なかなかに美人だが、纏っている雰囲気は冷たい。
『いい度胸ですね。一応聞きますけど、投降する気はありますか?』
「投降するって聞いてるけど?」
通訳しよう。
『直方を殺そうとしたやつの言うことなんて聞かない。』
「俺を殺そうとしたのでダメだそうです。」
『随分とたらしこんだものですね。さすがは日本政府のエージェントと言ったところでしょうか。』
「へ?」
『とぼけても無駄です。トライヘキサの有用性に気づき、我々から隠しましたよね。』
「⋯⋯ 絶対に何か誤解があると思う。」
『あなたは殺して、トライヘキサは眠らせます。それで任務は完了です。』
ダメだこの人聞く耳持たねえ。
『行きますよ。覚悟しなさい。技能『異界化』!』
リンの言葉とともに、あたりの雰囲気が変化する。
風が強く吹いて、木々を揺らした。ついで空がかき曇る。青空だったはずなのに、見える空は紫に染まっていた。
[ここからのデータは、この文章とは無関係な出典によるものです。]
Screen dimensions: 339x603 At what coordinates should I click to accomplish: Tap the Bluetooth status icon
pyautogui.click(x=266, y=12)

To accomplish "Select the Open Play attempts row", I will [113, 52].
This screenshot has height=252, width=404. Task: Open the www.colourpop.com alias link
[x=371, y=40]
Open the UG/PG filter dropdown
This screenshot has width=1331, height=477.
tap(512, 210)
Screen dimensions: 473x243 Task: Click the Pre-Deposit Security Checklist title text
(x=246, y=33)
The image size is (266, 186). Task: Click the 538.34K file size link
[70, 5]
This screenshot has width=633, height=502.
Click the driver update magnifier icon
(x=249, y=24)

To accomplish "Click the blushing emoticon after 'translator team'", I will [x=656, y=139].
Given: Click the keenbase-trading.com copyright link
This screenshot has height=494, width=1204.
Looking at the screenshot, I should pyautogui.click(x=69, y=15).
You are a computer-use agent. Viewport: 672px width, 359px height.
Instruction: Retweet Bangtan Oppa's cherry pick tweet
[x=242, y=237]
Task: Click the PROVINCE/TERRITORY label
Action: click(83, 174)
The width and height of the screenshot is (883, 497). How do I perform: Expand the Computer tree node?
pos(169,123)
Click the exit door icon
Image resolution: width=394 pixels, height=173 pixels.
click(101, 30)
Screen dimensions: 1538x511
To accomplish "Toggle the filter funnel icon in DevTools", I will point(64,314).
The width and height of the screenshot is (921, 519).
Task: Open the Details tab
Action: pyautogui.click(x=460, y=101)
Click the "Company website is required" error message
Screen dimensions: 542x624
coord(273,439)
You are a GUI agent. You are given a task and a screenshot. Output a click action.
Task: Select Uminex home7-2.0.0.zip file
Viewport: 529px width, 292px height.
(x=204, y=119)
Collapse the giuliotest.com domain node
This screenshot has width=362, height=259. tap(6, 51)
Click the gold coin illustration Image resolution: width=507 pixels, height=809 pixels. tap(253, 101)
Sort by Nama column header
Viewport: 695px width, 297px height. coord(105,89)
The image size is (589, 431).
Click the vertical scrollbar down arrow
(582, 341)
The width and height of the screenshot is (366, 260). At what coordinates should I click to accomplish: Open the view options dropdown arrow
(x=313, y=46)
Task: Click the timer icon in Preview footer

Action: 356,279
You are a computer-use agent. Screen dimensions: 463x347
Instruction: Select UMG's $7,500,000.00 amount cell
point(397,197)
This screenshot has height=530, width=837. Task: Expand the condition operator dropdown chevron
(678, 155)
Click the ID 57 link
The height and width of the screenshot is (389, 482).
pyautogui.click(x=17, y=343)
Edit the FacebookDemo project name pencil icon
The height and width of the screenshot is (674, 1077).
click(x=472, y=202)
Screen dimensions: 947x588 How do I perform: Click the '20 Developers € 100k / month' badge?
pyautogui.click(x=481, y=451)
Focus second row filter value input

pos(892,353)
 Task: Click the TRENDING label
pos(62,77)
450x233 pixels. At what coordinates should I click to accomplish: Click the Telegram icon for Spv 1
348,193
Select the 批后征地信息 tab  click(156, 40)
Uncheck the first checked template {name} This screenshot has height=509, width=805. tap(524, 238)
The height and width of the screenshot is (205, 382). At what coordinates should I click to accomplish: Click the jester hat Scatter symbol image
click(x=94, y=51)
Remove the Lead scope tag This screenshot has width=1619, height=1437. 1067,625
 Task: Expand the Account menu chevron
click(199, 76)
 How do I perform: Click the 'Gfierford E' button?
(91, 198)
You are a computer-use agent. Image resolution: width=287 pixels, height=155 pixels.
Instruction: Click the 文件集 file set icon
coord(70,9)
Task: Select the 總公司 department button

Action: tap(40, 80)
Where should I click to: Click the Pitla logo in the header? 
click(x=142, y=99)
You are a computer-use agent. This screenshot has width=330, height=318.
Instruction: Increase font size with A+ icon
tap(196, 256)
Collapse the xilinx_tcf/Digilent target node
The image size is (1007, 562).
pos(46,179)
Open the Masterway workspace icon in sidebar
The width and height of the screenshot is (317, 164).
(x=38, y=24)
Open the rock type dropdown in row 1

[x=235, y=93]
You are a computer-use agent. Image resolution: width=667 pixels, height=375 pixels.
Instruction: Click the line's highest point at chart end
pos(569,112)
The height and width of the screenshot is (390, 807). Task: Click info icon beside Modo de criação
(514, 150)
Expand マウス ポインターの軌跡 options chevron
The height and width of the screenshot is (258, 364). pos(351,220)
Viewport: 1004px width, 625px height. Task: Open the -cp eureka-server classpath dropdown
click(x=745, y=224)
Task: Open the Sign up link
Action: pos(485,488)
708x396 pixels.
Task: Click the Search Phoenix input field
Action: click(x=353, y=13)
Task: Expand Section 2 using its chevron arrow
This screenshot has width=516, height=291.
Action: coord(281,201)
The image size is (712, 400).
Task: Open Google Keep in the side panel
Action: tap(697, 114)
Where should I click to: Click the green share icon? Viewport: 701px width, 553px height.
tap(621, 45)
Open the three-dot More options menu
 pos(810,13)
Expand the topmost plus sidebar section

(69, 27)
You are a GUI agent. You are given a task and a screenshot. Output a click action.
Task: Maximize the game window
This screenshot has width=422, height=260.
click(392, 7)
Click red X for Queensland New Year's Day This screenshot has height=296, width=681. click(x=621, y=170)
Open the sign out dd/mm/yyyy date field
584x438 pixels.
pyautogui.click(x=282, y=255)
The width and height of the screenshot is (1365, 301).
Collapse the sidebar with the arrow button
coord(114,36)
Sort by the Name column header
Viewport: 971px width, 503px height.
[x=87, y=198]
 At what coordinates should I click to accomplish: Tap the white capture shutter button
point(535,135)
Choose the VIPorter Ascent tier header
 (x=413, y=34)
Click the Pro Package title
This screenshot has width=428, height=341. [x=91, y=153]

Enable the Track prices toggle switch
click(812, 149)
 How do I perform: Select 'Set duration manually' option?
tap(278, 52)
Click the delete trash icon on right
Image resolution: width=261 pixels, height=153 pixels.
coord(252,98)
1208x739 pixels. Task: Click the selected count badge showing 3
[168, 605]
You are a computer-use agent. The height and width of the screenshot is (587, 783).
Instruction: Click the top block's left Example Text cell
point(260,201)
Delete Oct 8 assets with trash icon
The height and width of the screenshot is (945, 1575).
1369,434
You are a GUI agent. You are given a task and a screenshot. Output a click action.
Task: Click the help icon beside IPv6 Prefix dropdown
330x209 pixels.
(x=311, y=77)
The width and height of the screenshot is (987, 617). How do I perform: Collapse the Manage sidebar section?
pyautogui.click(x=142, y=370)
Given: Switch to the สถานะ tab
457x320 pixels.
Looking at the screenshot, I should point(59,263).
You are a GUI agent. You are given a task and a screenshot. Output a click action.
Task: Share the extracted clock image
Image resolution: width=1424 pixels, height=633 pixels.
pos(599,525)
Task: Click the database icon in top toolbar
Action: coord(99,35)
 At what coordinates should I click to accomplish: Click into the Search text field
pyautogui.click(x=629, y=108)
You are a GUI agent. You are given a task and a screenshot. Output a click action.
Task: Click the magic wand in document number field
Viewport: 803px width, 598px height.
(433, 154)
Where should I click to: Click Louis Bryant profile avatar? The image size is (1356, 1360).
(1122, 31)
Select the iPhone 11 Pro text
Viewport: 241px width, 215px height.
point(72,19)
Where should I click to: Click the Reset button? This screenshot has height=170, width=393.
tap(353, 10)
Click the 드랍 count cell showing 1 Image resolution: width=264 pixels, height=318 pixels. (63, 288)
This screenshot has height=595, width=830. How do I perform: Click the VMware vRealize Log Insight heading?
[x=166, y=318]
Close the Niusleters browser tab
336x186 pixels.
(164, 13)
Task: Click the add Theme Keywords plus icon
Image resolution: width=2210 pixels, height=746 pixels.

『ここは私のフィールドです。ここから出ることも入ることも不可能。さらに、私よりレベルの高い生物は全て、私と同じレベルになります。』
「なんだと?!」
『トライヘキサ。あなたが高レベルなのは理解しています。しかし、それだけで私は諦めません。この場所では私とあなたの実力は五分。それに足手まといを抱えて、どれだけ戦えると言うのですか。』
足手まとい=俺と言うことを考えなくてもすごくまずい。
『私のナイフには睡眠薬が塗ってあります。少し掠っただけでアウトですよ。』
リンは獲物を追い詰めたことを確信して、唇の端を釣り上げた。